What is the secret of the Boston Symphony Orchestra's wondrous playing these days? Can it be seniority? The fact that the orchestra is celebrating its 100th birthday? Hardly, since none of the players was around a century ago.

No, the reason must reside, as always, in the combination of superb musicians and a truly distinguished conductor. Last night in the Kennedy Center he was Sir David Colin Davis.

When Sir Colin conducts Berlioz -- and he has performed almost everything for orchestra that Berlioz wrote -- the result is a high degree of excitment based on authoritative insights. The overture "Les francs-juges" is a dramatic affair built on seemingly slight materials that grows into a structure of imposing proportions, decorated with brilliant coruscations of sound. The Boston brass were more than ordinarily impressive.

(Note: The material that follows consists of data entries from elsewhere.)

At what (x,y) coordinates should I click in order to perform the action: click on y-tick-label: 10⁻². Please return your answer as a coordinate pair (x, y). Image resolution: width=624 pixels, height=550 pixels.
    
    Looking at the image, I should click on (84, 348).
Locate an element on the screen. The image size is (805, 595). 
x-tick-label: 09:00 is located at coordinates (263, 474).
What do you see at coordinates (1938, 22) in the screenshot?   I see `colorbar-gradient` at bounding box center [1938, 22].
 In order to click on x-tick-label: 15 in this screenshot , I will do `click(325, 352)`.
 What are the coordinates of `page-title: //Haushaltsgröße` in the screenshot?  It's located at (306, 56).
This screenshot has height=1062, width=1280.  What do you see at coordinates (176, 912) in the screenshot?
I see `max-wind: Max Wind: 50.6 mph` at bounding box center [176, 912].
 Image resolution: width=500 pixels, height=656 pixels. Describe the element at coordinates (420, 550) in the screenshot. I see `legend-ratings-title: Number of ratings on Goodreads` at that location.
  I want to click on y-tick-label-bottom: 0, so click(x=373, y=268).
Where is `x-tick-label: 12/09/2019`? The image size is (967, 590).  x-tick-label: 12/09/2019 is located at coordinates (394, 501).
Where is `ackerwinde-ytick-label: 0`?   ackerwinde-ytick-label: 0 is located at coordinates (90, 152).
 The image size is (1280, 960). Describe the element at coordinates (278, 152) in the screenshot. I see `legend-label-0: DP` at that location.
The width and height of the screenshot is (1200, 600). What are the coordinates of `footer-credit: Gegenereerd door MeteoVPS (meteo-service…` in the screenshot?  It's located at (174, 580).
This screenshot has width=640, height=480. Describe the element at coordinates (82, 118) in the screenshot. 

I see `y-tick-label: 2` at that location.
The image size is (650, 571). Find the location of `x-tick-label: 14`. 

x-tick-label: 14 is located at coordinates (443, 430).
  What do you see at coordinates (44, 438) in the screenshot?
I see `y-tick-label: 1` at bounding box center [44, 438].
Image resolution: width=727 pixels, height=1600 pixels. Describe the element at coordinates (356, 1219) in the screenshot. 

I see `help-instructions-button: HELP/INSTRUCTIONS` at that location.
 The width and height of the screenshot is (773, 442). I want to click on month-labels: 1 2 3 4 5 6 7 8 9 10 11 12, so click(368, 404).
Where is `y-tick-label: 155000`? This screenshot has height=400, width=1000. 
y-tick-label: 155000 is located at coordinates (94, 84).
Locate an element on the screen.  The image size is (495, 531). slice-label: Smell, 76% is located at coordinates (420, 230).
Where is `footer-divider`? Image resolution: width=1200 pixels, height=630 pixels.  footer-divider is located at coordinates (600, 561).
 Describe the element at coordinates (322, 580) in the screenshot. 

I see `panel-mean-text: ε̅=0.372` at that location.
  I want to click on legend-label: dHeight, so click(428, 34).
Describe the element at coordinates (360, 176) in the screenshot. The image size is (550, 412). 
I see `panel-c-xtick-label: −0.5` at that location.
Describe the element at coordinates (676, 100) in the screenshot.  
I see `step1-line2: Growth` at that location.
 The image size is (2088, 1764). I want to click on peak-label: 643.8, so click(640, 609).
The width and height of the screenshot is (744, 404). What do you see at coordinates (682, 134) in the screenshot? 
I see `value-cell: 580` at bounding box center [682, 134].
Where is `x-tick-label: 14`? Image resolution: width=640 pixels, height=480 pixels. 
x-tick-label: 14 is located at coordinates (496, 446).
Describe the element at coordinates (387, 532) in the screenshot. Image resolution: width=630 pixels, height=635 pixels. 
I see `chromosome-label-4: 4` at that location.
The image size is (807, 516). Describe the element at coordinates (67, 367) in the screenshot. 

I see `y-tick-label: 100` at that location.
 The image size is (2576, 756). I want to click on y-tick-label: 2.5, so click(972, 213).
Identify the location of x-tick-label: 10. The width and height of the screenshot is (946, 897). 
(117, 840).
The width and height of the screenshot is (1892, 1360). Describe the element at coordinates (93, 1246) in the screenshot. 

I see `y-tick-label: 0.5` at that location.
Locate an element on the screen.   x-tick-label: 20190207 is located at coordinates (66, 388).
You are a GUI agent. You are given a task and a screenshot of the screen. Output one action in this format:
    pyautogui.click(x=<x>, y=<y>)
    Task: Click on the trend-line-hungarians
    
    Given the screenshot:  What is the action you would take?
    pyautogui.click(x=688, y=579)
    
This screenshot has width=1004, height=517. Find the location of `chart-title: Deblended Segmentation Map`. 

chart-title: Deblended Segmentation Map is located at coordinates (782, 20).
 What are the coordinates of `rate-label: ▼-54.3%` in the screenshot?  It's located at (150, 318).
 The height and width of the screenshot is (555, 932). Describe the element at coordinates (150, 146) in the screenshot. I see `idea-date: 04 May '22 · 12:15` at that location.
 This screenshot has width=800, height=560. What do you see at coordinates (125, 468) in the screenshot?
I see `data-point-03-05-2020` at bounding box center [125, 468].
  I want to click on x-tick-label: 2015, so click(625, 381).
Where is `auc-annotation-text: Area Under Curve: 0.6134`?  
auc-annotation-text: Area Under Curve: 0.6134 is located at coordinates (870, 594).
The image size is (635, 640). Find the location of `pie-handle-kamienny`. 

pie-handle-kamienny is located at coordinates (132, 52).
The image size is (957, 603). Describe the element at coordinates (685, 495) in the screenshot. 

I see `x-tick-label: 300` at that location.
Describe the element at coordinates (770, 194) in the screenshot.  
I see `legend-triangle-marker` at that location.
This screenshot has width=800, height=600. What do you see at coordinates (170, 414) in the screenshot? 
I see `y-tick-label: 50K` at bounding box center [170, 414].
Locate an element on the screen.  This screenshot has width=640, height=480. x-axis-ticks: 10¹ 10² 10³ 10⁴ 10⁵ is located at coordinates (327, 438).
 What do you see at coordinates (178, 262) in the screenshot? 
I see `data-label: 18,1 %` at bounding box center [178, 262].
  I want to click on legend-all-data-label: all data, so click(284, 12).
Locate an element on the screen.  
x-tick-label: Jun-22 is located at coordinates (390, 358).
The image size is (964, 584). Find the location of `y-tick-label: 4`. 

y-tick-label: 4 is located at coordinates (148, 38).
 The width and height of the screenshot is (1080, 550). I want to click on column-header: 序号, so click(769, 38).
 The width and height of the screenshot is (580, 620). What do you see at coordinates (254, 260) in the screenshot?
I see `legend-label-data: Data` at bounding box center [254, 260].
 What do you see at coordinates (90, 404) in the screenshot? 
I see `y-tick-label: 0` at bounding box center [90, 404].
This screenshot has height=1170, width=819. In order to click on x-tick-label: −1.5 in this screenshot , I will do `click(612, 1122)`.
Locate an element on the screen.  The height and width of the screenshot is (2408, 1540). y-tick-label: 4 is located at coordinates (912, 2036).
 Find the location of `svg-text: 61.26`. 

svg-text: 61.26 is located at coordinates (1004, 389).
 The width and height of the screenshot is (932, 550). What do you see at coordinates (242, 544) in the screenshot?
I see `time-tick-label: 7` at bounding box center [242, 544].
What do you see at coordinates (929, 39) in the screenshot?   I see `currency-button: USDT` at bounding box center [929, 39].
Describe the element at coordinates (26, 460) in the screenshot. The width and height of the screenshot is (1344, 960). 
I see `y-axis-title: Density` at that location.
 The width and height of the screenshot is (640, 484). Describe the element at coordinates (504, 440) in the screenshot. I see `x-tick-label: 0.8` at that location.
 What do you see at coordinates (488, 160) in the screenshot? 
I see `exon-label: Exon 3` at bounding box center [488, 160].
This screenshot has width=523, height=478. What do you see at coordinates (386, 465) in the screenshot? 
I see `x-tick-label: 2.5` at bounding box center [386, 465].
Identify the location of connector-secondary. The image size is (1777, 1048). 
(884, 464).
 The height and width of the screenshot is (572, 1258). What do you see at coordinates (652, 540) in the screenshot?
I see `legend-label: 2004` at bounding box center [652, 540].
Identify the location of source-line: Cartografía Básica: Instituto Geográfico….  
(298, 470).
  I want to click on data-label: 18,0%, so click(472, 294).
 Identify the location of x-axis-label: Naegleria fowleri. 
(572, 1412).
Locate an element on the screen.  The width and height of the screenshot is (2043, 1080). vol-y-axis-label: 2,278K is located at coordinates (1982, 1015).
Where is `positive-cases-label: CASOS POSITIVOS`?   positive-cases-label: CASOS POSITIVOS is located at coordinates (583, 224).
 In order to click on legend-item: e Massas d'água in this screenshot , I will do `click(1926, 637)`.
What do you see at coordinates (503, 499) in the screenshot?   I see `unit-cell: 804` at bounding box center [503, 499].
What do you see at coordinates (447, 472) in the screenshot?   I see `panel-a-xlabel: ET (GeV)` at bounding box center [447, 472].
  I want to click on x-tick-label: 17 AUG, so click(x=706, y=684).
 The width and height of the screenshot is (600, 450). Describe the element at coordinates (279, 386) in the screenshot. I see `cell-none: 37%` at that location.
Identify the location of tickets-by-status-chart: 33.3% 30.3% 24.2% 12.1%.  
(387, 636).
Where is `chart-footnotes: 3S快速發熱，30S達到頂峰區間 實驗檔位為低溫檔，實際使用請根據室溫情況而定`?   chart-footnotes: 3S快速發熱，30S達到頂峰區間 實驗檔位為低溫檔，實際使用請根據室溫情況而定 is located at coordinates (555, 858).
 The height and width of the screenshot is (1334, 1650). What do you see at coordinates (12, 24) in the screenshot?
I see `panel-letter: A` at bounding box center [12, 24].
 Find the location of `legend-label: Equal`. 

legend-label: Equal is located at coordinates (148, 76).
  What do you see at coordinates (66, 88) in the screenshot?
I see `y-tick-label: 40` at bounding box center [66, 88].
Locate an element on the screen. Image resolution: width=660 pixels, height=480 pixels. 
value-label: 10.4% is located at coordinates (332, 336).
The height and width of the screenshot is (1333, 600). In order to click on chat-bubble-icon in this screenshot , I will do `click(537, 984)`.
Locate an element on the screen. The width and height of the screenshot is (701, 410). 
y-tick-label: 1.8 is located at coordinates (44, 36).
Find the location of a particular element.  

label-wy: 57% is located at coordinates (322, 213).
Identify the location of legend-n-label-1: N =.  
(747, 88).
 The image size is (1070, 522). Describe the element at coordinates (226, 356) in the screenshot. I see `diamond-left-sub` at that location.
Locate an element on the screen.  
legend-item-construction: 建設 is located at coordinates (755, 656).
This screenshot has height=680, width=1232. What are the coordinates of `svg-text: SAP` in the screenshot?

At the opposite end of the dynamic and textural scale, Ravel's Rapsodie Espangnole was all seduction, with muted strings sighing and exquisite woodwind solos. David held the orchestra in the palm of his hand to achieve subtle rhythmic and sonorous wonders.

For a finale there was the Second Symphony of Brahms. As it proceeded it sounded as if it had been written for the Bostonians: ideally balanced choirs, and conducting that enlivened while remembering to relax at the right times. At the last, the coda with trumpets blazing was a reminder of all the beauty that had preceded it. It was one of the season's most rewarding concerts.